Les Afghans n’ont pas communiqué l’objectif de leur action.

Les autorités indiennes ont néanmoins accusé le Pakistan de complicité dans cet attentat et ont fermé les quatre écluses de la rivière Indus qui régulent le débit d’eau vers le Pakistan. Islamabad a réagi en fermant son espace aérien aux avions des compagnies indiennes et en suspendant tout commerce.

New Delhi et Islamabad ont ordonné aux citoyens de l’autre camp de quitter leur territoire dans les 48 heures.

Qui est derrière cette provocation qui a conduit à une escalade du conflit, à qui profite ce nouveau bras de fer entre l’Inde et le Pakistan, et peut-il déboucher sur une guerre nucléaire ? Boris Volkhonksy, orientaliste et maître de conférences à l’Institut des pays d’Asie et d’Afrique de l’Université d’État de Moscou, a répondu à ces questions pour Svobodnaya Pressa.

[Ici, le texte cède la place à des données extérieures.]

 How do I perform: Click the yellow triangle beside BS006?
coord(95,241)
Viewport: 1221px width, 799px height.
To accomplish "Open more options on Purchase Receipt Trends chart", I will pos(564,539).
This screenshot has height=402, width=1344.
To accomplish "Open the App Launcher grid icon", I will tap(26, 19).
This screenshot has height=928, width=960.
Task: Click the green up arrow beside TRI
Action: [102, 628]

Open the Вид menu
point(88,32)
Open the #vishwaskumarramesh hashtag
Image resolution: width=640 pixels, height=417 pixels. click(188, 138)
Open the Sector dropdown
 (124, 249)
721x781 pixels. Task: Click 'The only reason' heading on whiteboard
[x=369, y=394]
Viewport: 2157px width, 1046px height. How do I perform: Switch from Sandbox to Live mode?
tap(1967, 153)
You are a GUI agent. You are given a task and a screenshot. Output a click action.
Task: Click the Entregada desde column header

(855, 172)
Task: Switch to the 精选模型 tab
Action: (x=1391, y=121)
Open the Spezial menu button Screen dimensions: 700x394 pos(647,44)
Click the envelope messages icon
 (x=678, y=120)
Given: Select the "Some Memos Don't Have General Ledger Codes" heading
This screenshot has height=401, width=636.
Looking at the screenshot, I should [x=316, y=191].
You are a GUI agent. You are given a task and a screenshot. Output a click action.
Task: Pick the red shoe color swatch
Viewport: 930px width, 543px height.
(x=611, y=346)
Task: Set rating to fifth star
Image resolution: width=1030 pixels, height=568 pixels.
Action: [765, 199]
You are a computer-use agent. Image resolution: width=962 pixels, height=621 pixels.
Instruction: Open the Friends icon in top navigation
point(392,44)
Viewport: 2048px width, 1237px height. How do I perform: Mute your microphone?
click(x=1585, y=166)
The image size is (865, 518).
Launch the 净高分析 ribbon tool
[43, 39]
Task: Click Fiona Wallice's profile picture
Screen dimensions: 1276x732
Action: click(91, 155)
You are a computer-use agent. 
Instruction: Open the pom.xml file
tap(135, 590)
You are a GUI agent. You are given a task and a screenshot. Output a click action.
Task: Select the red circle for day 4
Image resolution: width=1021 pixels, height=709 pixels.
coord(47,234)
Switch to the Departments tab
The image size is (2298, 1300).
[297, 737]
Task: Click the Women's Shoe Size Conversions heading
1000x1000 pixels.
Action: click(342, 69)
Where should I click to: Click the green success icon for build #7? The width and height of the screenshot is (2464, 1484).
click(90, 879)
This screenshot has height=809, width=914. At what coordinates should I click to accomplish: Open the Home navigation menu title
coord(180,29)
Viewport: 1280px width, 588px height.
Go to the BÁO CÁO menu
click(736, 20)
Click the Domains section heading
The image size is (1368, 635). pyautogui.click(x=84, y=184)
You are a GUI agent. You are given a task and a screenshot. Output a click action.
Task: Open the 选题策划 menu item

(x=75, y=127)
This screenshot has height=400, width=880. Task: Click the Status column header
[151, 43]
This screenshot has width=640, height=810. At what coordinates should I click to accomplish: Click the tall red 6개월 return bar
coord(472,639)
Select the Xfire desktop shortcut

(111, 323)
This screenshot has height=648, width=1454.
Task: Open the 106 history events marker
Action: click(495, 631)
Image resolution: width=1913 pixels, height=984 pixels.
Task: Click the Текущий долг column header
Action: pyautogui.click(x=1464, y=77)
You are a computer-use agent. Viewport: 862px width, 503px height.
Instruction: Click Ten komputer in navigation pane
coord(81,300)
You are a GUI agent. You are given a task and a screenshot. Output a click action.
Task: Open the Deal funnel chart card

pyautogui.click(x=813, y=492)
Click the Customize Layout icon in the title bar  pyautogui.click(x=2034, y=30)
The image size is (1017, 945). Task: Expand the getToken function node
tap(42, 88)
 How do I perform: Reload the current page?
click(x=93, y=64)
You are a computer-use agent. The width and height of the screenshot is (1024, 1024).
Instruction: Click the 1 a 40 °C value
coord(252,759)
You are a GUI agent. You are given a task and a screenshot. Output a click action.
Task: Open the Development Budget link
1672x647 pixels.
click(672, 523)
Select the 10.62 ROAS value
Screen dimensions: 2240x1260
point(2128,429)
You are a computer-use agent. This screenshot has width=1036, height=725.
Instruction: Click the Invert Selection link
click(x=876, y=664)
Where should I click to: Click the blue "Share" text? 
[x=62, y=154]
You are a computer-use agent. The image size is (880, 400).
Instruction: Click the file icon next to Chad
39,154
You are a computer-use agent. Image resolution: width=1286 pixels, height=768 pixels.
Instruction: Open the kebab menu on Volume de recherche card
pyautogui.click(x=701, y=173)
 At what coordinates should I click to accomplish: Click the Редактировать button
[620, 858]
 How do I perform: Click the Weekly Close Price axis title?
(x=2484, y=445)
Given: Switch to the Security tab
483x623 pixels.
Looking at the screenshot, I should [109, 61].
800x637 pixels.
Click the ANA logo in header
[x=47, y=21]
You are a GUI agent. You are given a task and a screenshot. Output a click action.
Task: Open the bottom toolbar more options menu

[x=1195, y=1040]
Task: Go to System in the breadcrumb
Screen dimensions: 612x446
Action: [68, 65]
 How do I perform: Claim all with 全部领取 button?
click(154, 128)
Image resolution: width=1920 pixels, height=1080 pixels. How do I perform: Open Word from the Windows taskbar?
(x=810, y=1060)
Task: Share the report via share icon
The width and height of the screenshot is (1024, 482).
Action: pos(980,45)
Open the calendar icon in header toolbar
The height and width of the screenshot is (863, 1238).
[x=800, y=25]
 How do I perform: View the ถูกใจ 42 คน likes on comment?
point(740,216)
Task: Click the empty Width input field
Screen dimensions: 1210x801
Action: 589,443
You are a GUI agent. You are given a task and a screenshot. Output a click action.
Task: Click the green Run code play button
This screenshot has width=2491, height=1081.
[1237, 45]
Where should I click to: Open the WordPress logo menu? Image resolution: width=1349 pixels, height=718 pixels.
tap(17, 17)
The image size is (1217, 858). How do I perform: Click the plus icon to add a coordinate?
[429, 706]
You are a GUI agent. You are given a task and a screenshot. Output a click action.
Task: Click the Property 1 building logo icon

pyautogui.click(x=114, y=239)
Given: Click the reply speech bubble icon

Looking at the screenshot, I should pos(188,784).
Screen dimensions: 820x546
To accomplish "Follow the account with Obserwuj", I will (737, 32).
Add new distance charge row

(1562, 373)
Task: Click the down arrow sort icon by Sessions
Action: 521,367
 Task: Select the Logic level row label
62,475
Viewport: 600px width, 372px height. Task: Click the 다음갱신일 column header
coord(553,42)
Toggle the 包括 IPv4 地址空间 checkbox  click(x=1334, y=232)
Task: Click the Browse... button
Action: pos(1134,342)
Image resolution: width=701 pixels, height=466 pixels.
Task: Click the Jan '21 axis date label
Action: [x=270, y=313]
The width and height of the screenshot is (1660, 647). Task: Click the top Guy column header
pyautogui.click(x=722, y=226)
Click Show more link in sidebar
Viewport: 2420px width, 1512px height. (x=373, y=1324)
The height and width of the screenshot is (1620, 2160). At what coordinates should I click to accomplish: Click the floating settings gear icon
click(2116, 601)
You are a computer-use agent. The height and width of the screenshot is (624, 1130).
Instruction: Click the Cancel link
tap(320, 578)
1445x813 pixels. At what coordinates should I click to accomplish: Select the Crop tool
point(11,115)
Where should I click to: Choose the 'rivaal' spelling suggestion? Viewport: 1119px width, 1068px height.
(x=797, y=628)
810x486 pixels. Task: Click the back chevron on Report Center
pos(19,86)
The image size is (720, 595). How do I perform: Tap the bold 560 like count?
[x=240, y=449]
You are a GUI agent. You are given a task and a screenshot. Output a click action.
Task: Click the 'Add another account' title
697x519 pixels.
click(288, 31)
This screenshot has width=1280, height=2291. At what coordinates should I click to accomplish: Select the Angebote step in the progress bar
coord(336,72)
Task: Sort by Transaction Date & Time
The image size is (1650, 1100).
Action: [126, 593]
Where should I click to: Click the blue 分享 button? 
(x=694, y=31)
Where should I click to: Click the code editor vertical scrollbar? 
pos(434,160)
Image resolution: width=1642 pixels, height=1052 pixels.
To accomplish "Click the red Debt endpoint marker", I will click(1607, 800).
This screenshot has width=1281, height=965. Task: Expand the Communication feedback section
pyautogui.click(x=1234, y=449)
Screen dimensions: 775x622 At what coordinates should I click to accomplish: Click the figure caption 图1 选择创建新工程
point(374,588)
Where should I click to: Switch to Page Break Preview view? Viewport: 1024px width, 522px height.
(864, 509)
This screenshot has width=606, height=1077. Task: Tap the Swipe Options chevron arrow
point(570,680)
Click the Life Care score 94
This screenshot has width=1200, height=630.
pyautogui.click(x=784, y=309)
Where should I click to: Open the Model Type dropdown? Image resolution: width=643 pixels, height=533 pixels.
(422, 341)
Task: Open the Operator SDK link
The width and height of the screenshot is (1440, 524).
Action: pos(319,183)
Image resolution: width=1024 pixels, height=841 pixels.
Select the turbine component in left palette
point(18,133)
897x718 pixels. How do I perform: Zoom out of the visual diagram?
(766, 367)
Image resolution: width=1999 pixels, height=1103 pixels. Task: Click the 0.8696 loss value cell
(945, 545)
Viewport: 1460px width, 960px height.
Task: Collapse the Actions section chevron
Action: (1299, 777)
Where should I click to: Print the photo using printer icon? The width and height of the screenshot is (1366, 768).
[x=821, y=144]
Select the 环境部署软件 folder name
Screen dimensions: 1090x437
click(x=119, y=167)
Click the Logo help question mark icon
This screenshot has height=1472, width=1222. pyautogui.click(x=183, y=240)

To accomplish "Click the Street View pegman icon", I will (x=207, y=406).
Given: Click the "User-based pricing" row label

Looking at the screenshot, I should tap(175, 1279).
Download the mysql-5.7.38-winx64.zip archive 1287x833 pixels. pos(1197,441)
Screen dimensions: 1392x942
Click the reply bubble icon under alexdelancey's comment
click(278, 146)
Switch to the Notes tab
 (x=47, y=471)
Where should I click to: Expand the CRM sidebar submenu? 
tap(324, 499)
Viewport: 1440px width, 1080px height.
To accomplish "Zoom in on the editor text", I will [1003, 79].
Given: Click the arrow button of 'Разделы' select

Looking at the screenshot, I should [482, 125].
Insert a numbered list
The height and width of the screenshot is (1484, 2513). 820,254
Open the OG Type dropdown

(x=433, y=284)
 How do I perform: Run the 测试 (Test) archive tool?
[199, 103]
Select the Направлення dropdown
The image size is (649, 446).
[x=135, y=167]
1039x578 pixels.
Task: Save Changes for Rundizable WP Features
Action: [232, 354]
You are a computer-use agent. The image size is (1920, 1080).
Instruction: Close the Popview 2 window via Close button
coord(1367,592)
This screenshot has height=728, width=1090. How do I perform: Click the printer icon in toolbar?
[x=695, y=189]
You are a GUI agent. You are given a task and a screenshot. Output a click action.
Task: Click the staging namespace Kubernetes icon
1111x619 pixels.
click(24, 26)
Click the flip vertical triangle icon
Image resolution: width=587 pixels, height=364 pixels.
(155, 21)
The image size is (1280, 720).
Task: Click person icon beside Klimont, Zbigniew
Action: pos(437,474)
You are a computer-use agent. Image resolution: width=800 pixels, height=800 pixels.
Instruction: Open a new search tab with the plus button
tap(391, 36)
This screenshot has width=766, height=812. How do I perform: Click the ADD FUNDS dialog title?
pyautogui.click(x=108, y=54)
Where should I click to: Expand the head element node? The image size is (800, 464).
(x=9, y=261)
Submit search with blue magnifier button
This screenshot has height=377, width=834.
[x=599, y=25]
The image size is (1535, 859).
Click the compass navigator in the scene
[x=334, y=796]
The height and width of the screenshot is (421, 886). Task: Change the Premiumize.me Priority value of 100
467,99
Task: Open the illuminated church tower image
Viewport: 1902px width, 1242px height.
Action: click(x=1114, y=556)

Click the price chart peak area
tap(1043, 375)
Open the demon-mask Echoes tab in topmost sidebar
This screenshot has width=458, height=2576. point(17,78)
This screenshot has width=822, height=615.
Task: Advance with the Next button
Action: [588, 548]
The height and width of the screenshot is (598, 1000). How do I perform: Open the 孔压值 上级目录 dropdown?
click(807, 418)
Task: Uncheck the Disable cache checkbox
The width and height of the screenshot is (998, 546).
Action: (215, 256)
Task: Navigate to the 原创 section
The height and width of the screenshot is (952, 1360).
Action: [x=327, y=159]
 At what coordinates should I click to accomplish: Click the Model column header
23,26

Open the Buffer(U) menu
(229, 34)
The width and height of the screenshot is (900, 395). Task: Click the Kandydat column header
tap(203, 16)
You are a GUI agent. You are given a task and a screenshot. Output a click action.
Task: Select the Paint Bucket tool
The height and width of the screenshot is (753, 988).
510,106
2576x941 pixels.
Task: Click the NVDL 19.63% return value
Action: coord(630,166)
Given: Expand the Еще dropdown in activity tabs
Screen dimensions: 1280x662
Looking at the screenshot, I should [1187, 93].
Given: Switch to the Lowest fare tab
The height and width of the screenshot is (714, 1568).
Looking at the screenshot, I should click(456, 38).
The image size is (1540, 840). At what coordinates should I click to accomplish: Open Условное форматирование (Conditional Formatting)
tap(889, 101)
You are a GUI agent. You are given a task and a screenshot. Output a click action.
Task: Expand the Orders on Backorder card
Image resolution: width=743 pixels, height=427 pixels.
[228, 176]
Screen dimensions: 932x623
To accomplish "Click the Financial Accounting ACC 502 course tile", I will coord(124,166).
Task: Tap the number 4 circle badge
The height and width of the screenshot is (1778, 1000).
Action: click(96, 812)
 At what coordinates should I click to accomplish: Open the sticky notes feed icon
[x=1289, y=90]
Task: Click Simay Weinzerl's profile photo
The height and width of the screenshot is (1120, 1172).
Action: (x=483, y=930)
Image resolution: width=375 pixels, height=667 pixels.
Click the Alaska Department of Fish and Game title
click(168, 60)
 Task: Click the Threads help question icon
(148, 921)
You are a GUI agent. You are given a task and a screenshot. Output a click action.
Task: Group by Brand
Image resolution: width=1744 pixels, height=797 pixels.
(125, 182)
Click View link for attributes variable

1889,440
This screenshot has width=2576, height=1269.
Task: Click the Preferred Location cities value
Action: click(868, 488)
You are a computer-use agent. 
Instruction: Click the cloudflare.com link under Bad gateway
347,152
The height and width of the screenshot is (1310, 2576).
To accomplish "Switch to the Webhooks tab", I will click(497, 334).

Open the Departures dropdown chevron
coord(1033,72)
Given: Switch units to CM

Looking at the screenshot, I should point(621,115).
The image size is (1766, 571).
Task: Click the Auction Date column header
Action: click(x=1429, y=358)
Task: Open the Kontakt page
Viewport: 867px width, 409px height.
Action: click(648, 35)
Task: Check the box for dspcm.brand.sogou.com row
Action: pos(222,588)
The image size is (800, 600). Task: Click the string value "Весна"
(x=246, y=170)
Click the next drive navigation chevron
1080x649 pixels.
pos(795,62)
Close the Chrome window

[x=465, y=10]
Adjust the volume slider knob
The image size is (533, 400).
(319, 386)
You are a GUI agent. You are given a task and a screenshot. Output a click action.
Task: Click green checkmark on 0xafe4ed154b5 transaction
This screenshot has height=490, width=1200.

« SP » : Boris Mikhaïlovitch, pourquoi l’Inde a-t-elle considéré l’attentat terroriste de Pahalgam comme l’œuvre du Pakistan, alors que la responsabilité a été revendiquée par un groupe afghan ?

— Comme on dit, il n’y a rien de plus effrayant qu’un chat, c’est pourquoi l’Inde voit toujours une trace du Pakistan dans tout attentat terroriste. C’est un réflexe classique.

En outre, les militants du « Front de résistance », comme certains autres radicaux, se cachent sur le territoire pakistanais. Le Pakistan, en tant qu’État, n’est pas impliqué dans ces groupes, même s’il a pu flirter avec certains d’entre eux avant le 11 septembre 2001. Mais après les événements de New York, son attitude a changé.

Les autorités pakistanaises tentent de les combattre avec un succès mitigé, mais elles ne peuvent pas tout faire. Le Cachemire est une région très accidentée : montagnes, gorges, forêts dans les moyennes montagnes. Les combattants connaissent leurs sentiers et s’y déplacent assez librement, tandis que les forces de sécurité ne parviennent pas à les traquer.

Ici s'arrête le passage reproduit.